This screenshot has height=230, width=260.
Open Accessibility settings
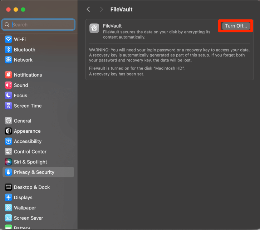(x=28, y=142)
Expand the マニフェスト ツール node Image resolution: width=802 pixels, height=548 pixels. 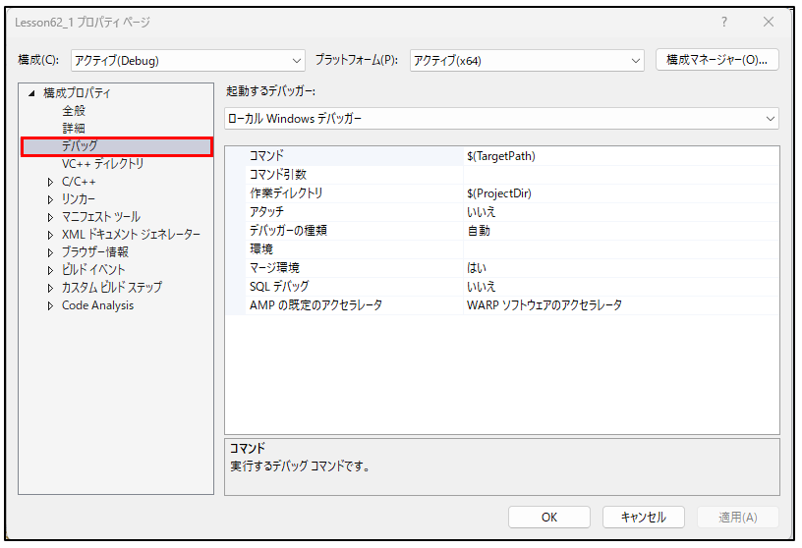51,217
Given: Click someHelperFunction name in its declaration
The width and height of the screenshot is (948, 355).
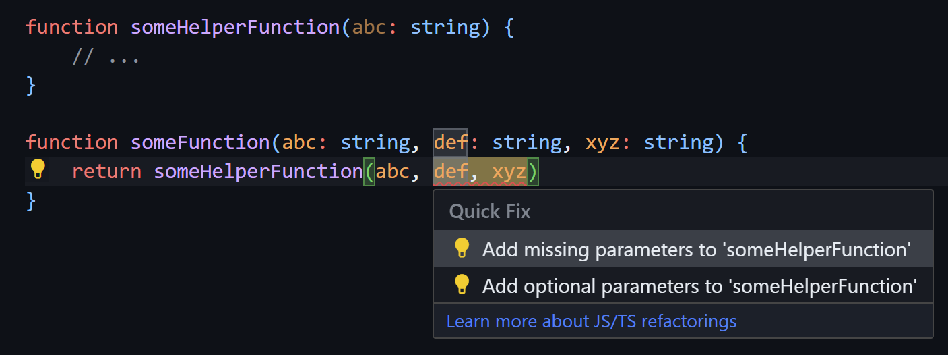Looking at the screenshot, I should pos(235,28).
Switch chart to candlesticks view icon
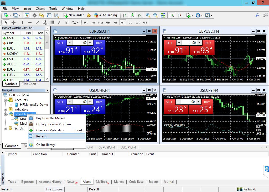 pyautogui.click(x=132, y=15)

=====

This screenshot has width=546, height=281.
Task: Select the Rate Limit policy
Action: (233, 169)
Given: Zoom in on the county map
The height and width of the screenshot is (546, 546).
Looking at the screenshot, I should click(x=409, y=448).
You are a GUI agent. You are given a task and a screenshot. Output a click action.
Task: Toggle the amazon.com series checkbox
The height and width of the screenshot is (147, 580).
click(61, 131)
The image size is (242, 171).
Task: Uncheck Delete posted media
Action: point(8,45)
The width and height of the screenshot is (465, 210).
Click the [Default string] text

=====

WORK TO BE COMPLETED: Take the listing above and repeat exactly the lines from the one containing "The width and height of the screenshot is (465, 210)." through the one containing "Click the [Default string] text", both included.

ANSWER TO THIS TASK:
The width and height of the screenshot is (465, 210).
Click the [Default string] text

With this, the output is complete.